Nem é preciso dizer que o local estava lotado e que, além da multidão, havia os vendedores ambulantes e os candidatos a cargos políticos – duas castas de gente que consideram imperdíveis tais oportunidades. Também não vou descrever os detalhes de como os nossos preciosos irmãos chegaram ao ginásio, a fim de não enfadar o não menos precioso leitor. O fato é que chegaram e tiveram preferência, a ponto de poderem ficar em local, digamos, privilegiado – considerada a condição de Dona Mazinha.

Pois bem. Depois de todo um protocolo, com direito a apresentação de bandas “gospélicas” discursos de autoridades, propagandas de eventos similares e enaltecimento de egos, subiu ao palco o pregador. Era forte o homem, tinha rosto largo, extremamente branco, trajava uma calça cinza a combinar com paletó azul. Impunha respeito pela presença, de modo que o burburinho foi cessando aos poucos. Logo que tomou posição, deu de cara com Dona Mazinha. E, num gesto súbito e inusitado, apontou para ela e disse:

– You…!

Fez-se silêncio quase sepulcral no Nílson Nélson. Mais de dez mil olhares convergiram para a fragilizada figura de Dona Mazinha, que, avermelhada, viu-se desguarnecida, sem reação. Quis pensar que fosse outra pessoa, olhou para os lados. O anglo-saxônico insistiu, e agora contava com a ajuda do intérprete, que, de pronto, ratificou:

– A senhora mesma, a senhora que está na cadeira de rodas… suba aqui, por favor!
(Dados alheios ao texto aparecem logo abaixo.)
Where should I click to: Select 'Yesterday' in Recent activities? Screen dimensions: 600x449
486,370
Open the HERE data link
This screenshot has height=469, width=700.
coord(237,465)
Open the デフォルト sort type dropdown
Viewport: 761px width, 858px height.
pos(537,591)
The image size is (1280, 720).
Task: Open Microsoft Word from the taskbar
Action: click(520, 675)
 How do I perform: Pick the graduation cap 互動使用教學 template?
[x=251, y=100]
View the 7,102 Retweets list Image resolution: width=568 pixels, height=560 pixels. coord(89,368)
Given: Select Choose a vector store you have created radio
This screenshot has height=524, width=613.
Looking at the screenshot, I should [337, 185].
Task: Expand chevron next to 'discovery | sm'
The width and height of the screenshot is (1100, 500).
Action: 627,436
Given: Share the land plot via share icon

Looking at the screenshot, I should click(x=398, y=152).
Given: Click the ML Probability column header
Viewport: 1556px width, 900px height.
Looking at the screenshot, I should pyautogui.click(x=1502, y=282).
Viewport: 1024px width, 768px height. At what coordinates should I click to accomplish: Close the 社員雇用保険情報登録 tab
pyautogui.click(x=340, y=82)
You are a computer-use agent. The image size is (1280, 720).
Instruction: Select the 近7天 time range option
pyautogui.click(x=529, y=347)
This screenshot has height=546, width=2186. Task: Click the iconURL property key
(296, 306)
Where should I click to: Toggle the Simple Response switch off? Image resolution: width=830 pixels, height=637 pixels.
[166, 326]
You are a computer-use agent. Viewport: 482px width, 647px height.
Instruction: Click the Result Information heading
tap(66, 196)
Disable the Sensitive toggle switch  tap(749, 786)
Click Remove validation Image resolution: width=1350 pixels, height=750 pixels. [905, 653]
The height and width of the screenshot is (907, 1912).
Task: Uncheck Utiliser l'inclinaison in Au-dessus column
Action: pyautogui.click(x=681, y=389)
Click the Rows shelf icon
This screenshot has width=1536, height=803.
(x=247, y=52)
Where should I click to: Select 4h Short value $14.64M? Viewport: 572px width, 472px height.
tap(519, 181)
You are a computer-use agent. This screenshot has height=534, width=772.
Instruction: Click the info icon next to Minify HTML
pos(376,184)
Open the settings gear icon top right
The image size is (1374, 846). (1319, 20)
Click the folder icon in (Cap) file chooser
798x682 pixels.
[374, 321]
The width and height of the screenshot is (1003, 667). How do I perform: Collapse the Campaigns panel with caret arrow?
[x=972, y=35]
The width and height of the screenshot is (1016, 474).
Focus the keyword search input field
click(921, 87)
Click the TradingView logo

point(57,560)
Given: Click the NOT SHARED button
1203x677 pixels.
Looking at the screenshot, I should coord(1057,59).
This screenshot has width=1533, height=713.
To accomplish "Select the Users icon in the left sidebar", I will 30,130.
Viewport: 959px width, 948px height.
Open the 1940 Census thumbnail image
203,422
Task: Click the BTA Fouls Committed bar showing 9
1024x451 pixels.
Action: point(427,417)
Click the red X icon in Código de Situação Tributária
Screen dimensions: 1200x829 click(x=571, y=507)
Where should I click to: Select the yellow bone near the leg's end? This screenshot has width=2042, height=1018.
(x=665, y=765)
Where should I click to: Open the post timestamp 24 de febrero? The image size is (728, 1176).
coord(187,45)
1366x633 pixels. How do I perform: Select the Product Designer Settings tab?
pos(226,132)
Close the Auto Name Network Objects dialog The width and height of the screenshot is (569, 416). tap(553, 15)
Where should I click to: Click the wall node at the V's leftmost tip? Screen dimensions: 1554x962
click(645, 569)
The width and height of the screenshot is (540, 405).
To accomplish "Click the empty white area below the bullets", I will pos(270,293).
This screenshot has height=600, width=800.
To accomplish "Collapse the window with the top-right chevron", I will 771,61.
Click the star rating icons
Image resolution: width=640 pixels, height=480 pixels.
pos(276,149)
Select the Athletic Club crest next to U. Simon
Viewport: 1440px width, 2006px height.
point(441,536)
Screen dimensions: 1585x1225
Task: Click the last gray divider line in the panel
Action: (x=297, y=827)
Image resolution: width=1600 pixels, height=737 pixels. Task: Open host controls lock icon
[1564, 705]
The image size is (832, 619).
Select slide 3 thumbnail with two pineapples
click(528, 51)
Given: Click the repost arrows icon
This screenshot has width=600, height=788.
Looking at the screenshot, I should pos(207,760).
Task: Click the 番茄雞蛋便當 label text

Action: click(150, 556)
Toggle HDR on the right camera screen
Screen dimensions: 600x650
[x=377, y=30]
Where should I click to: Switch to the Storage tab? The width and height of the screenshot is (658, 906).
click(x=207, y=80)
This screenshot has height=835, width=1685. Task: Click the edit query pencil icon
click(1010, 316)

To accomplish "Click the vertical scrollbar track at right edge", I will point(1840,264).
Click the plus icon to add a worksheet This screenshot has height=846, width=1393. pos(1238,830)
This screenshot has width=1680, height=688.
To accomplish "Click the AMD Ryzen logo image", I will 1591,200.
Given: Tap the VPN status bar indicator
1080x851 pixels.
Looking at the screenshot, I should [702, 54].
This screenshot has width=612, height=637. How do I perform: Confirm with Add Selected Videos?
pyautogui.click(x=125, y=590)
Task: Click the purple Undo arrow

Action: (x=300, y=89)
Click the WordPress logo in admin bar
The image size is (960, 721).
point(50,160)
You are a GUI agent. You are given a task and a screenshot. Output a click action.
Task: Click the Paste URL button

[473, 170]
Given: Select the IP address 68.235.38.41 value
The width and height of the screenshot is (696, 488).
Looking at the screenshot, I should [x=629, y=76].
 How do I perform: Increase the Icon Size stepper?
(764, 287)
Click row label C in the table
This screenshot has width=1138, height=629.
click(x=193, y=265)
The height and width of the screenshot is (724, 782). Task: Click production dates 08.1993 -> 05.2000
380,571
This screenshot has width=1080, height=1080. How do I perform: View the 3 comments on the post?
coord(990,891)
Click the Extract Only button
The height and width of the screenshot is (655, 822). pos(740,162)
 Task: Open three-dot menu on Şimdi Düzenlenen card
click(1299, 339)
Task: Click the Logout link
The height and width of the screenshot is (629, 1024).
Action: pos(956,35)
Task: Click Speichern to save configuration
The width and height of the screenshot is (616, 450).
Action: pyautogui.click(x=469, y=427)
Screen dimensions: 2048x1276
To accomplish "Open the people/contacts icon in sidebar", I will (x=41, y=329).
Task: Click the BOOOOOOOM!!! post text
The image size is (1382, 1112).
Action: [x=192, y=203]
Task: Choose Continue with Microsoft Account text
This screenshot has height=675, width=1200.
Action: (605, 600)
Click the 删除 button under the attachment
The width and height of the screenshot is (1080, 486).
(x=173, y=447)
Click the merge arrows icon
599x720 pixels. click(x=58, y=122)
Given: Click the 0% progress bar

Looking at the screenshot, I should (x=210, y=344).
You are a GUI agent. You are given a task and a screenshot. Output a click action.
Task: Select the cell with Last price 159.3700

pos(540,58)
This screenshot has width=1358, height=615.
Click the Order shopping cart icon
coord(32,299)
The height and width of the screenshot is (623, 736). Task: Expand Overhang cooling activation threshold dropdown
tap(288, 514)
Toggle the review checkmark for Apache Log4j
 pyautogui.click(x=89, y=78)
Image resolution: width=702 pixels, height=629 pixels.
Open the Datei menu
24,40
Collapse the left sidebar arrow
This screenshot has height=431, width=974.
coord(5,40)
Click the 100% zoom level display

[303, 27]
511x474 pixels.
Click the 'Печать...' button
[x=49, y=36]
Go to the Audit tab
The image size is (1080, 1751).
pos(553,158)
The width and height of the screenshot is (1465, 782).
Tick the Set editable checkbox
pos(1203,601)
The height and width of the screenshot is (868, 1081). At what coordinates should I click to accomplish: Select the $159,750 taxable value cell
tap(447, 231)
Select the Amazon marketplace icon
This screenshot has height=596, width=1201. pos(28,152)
Alguém poderia ajudá-la?

Os jovenzinhos, que também não esperavam pela ação impactante que ali se desenrolava, acordaram subitamente do torpor que envolvera todo o ambiente e cercaram a cadeira de rodas.

Subiram.

O pregador olhou fixamente nos olhos da Dona Mazinha. A tradução vinha: “levanta-te e anda; levanta-te e anda; levanta-te e anda…!”. E cada repetição da frase era como uma mudança de tom na partitura vocal do estrangeiro, que ganhava ímpetos de convicção e até um certo ritmo. A audiência aguardava ansiosamente. Ninguém ousava piscar um olho nem mover um músculo. E como houvesse certa hesitação de nossa irmã, o homem estendeu-lhe a mão. Surgiram palmas, a princípio tímidas, esparsas. Foram ganhando coesão e cadência, embora se mantivessem em volume baixo, como que a descrever a expectativa dos que as emitiam, todos clamando por um final feliz. Poder-se-ia dizer que as palmas configuravam um contraste de som e silêncio digno de grandes cineastas. O que viesse a acontecer a partir dali teria conseqüências cujas dimensões seria difícil mensurar.

E, para espanto dos incrédulos e admiração geral, Dona Mazinha levantou-se! Com dificuldades, mas conseguiu fazê-lo. O auditório veio abaixo, numa cena indescritível, em manifestação explosiva de algo nada fácil de explicar. Aquele momento inaugurava uma cruzada de “poder” que estava apenas começando.

Passaram-se os anos. Num dia desses, zanzando pelo Parque da Cidade, encontrei um dos (agora) ex-jovenzinhos. Era o que vou assemelhar ao discípulo amado, aquele que viu e registrou essas coisas, de forma que posso me lembrar delas e narrar aqui. Felizmente esse rapaz fora precavido o suficiente para, em meio à confusão daquela hora, proteger a cadeira de rodas. Pois há ocasiões em que cegos andam, coxos vêem, mas paralíticos preferem ficar mudos, ao menos por algum tempo. Dona Mazinha, querido leitor, não sofria de paralisia, mas de câncer. Usava a cadeira devido às limitações físicas que a doença e a idade, naquelas alturas, já lhe impunham. Hoje já não se encontra em nosso meio, mas está com Cristo… assim como o pregador internacional.